*TASK ITEM*:
Go through the data that follows and restate each line exactly as it reads.

*Stored items*:
§ §
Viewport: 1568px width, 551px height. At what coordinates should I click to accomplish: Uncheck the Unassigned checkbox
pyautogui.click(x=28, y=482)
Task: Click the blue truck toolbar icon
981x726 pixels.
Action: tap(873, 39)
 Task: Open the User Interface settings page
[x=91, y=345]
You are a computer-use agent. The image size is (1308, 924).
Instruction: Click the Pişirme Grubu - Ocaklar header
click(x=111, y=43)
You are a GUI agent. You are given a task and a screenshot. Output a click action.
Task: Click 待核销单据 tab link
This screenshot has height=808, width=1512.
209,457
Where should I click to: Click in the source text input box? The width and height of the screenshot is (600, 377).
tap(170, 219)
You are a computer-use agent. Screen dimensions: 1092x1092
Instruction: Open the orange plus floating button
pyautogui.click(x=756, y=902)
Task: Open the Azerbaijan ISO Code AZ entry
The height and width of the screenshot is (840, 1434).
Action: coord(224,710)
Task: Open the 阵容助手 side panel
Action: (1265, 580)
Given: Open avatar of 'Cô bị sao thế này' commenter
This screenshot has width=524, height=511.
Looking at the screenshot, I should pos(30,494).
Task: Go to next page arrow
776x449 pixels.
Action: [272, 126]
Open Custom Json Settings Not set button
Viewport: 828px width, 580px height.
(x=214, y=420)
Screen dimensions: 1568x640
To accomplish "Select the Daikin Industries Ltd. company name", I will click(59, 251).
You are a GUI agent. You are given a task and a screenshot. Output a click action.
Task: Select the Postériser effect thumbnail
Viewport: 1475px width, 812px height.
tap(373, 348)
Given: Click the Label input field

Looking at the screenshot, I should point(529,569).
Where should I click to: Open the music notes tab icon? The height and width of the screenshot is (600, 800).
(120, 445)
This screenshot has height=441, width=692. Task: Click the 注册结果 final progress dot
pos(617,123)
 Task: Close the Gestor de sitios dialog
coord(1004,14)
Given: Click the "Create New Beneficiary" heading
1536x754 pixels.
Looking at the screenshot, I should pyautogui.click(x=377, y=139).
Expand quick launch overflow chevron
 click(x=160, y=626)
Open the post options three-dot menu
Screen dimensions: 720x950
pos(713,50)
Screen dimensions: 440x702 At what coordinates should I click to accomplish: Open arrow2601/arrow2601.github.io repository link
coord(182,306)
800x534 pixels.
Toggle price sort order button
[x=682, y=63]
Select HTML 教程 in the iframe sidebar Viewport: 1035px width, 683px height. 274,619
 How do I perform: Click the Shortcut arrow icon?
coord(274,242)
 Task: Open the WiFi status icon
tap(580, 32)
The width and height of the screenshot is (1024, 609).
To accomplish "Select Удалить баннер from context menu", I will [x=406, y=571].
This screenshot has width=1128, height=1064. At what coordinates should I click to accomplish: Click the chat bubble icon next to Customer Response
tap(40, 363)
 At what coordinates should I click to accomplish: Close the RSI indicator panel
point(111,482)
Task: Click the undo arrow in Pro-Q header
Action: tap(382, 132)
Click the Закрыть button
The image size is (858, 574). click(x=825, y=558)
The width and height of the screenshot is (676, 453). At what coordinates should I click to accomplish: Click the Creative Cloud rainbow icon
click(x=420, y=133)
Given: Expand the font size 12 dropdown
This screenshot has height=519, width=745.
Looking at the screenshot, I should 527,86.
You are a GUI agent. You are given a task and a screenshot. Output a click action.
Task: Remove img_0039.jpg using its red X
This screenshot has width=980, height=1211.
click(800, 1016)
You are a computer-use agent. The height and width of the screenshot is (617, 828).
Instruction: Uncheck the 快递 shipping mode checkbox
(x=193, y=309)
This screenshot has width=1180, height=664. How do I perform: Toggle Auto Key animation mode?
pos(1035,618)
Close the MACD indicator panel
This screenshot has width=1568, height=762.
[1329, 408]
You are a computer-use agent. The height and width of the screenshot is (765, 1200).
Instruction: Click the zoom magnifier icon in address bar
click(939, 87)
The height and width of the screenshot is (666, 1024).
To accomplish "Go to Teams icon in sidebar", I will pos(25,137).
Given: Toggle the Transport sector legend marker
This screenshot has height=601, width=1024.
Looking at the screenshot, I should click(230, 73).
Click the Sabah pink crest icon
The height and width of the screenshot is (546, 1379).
§ §
*WRITTEN RESPONSE*:
Viewport: 1568px width, 551px height. At what coordinates should I click to accomplish: Uncheck the Unassigned checkbox
pyautogui.click(x=28, y=482)
Task: Click the blue truck toolbar icon
981x726 pixels.
Action: tap(873, 39)
 Task: Open the User Interface settings page
[x=91, y=345]
You are a computer-use agent. The image size is (1308, 924).
Instruction: Click the Pişirme Grubu - Ocaklar header
click(x=111, y=43)
You are a GUI agent. You are given a task and a screenshot. Output a click action.
Task: Click 待核销单据 tab link
This screenshot has height=808, width=1512.
209,457
Where should I click to: Click in the source text input box? The width and height of the screenshot is (600, 377).
tap(170, 219)
You are a computer-use agent. Screen dimensions: 1092x1092
Instruction: Open the orange plus floating button
pyautogui.click(x=756, y=902)
Task: Open the Azerbaijan ISO Code AZ entry
The height and width of the screenshot is (840, 1434).
Action: coord(224,710)
Task: Open the 阵容助手 side panel
Action: (1265, 580)
Given: Open avatar of 'Cô bị sao thế này' commenter
This screenshot has width=524, height=511.
Looking at the screenshot, I should pos(30,494).
Task: Go to next page arrow
776x449 pixels.
Action: [272, 126]
Open Custom Json Settings Not set button
Viewport: 828px width, 580px height.
(x=214, y=420)
Screen dimensions: 1568x640
To accomplish "Select the Daikin Industries Ltd. company name", I will click(59, 251).
You are a GUI agent. You are given a task and a screenshot. Output a click action.
Task: Select the Postériser effect thumbnail
Viewport: 1475px width, 812px height.
tap(373, 348)
Given: Click the Label input field

Looking at the screenshot, I should point(529,569).
Where should I click to: Open the music notes tab icon? The height and width of the screenshot is (600, 800).
(120, 445)
This screenshot has height=441, width=692. Task: Click the 注册结果 final progress dot
pos(617,123)
 Task: Close the Gestor de sitios dialog
coord(1004,14)
Given: Click the "Create New Beneficiary" heading
1536x754 pixels.
Looking at the screenshot, I should pyautogui.click(x=377, y=139).
Expand quick launch overflow chevron
 click(x=160, y=626)
Open the post options three-dot menu
Screen dimensions: 720x950
pos(713,50)
Screen dimensions: 440x702 At what coordinates should I click to accomplish: Open arrow2601/arrow2601.github.io repository link
coord(182,306)
800x534 pixels.
Toggle price sort order button
[x=682, y=63]
Select HTML 教程 in the iframe sidebar Viewport: 1035px width, 683px height. 274,619
 How do I perform: Click the Shortcut arrow icon?
coord(274,242)
 Task: Open the WiFi status icon
tap(580, 32)
The width and height of the screenshot is (1024, 609).
To accomplish "Select Удалить баннер from context menu", I will [x=406, y=571].
This screenshot has width=1128, height=1064. At what coordinates should I click to accomplish: Click the chat bubble icon next to Customer Response
tap(40, 363)
 At what coordinates should I click to accomplish: Close the RSI indicator panel
point(111,482)
Task: Click the undo arrow in Pro-Q header
Action: tap(382, 132)
Click the Закрыть button
The image size is (858, 574). click(x=825, y=558)
The width and height of the screenshot is (676, 453). At what coordinates should I click to accomplish: Click the Creative Cloud rainbow icon
click(x=420, y=133)
Given: Expand the font size 12 dropdown
This screenshot has height=519, width=745.
Looking at the screenshot, I should 527,86.
You are a GUI agent. You are given a task and a screenshot. Output a click action.
Task: Remove img_0039.jpg using its red X
This screenshot has width=980, height=1211.
click(800, 1016)
You are a computer-use agent. The height and width of the screenshot is (617, 828).
Instruction: Uncheck the 快递 shipping mode checkbox
(x=193, y=309)
This screenshot has width=1180, height=664. How do I perform: Toggle Auto Key animation mode?
pos(1035,618)
Close the MACD indicator panel
This screenshot has width=1568, height=762.
[1329, 408]
You are a computer-use agent. The height and width of the screenshot is (765, 1200).
Instruction: Click the zoom magnifier icon in address bar
click(939, 87)
The height and width of the screenshot is (666, 1024).
To accomplish "Go to Teams icon in sidebar", I will pos(25,137).
Given: Toggle the Transport sector legend marker
This screenshot has height=601, width=1024.
Looking at the screenshot, I should click(230, 73).
Click the Sabah pink crest icon
The height and width of the screenshot is (546, 1379).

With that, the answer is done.